Dead Men Telling Tales
Title | Dead Men Telling Tales PDF eBook |
Author | Matilda Greig |
Publisher | Oxford University Press |
Pages | 240 |
Release | 2021-06-03 |
Genre | History |
ISBN | 0192649337 |
Dead Men Telling Tales is an original account of the lasting cultural impact made by the autobiographies of Napoleonic soldiers over the course of the nineteenth century. Focusing on the nearly three hundred military memoirs published by British, French, Spanish, and Portuguese veterans of the Peninsular War (1808-1814), Matilda Greig charts the histories of these books over the course of a hundred years, around Europe and the Atlantic, and from writing to publication to afterlife. Drawing on extensive archival research in multiple languages, she challenges assumptions made by historians about the reliability of these soldiers' direct eyewitness accounts, revealing the personal and political motives of the authors and uncovering the large cast of characters, from family members to publishers, editors, and translators, involved in production behind the scenes. By including literature from Spain and Portugal, Greig also provides a missing link in current studies of the Revolutionary and Napoleonic Wars, showing how the genre of military memoirs developed differently in south-western Europe and led to starkly opposing national narratives of the same war. Her findings tell the history of a publishing phenomenon which gripped readers of all ages across the world in the nineteenth century, made significant profits for those involved, and was fundamental in defining the modern 'soldier's tale'.

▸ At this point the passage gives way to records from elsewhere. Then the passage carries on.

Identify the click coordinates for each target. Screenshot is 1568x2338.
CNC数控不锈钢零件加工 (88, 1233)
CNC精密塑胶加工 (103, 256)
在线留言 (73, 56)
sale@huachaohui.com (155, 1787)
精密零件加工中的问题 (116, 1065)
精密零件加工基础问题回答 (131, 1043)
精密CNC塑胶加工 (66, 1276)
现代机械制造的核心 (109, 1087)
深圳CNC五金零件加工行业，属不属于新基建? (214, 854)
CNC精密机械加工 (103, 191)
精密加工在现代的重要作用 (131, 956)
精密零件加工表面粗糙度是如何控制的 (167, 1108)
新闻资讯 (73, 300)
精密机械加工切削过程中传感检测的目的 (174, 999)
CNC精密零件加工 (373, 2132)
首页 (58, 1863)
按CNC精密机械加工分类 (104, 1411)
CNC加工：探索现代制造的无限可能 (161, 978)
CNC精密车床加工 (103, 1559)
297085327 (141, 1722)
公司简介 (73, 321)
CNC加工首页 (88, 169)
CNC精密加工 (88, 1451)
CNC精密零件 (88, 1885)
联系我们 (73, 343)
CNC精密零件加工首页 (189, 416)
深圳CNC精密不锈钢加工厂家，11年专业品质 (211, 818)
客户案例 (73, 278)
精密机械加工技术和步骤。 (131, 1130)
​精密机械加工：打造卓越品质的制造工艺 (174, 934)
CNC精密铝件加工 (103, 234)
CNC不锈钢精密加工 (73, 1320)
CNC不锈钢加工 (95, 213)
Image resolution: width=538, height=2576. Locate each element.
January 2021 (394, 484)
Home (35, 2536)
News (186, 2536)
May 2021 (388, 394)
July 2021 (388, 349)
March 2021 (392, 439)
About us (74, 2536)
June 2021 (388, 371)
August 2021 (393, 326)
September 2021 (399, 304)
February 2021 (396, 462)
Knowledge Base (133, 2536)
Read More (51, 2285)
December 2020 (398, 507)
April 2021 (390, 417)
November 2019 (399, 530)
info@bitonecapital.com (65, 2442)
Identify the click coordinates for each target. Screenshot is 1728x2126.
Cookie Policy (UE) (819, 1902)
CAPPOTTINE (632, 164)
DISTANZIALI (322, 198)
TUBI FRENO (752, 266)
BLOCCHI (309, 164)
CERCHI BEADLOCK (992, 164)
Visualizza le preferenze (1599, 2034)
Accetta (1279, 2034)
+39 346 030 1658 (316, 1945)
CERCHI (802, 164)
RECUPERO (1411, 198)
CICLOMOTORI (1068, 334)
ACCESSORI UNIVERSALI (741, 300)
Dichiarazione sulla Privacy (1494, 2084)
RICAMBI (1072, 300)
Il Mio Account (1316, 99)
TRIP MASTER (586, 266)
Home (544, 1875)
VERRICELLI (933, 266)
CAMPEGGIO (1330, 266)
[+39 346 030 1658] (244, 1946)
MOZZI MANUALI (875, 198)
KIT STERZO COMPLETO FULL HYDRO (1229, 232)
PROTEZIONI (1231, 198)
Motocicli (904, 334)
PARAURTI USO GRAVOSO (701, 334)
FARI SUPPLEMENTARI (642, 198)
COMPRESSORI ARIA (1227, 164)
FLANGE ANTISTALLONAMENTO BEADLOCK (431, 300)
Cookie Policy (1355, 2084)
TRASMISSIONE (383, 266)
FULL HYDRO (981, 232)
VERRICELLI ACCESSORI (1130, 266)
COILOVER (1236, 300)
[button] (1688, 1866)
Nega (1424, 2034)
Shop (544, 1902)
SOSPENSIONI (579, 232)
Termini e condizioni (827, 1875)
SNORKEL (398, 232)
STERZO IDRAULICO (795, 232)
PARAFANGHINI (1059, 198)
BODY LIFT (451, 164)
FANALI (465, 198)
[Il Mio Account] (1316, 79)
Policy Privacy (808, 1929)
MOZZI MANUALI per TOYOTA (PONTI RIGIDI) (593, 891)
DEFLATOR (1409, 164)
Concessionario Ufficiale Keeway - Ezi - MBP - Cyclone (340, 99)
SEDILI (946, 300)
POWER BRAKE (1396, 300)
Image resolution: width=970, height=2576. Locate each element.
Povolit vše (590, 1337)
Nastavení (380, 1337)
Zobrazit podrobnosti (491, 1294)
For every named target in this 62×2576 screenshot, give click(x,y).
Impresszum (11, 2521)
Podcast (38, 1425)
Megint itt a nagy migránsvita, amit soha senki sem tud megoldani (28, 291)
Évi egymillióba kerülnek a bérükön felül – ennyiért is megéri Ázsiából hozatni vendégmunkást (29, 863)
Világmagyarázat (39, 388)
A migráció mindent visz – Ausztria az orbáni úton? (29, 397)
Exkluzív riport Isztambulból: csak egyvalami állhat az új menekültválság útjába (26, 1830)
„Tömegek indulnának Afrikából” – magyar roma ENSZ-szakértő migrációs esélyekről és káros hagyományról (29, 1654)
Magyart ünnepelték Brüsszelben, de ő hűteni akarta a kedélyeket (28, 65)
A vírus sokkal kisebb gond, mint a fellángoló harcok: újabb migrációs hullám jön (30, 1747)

Romanticism and the Biopolitics of Modern War Writing
Title | Romanticism and the Biopolitics of Modern War Writing PDF eBook |
Author | Neil Ramsey |
Publisher | Cambridge University Press |
Pages | 303 |
Release | 2023-02-28 |
Genre | History |
ISBN | 1009100440 |
This book illuminates the genesis and development of modern war writing in relation to Romanticism, biopolitics and disciplinary theory.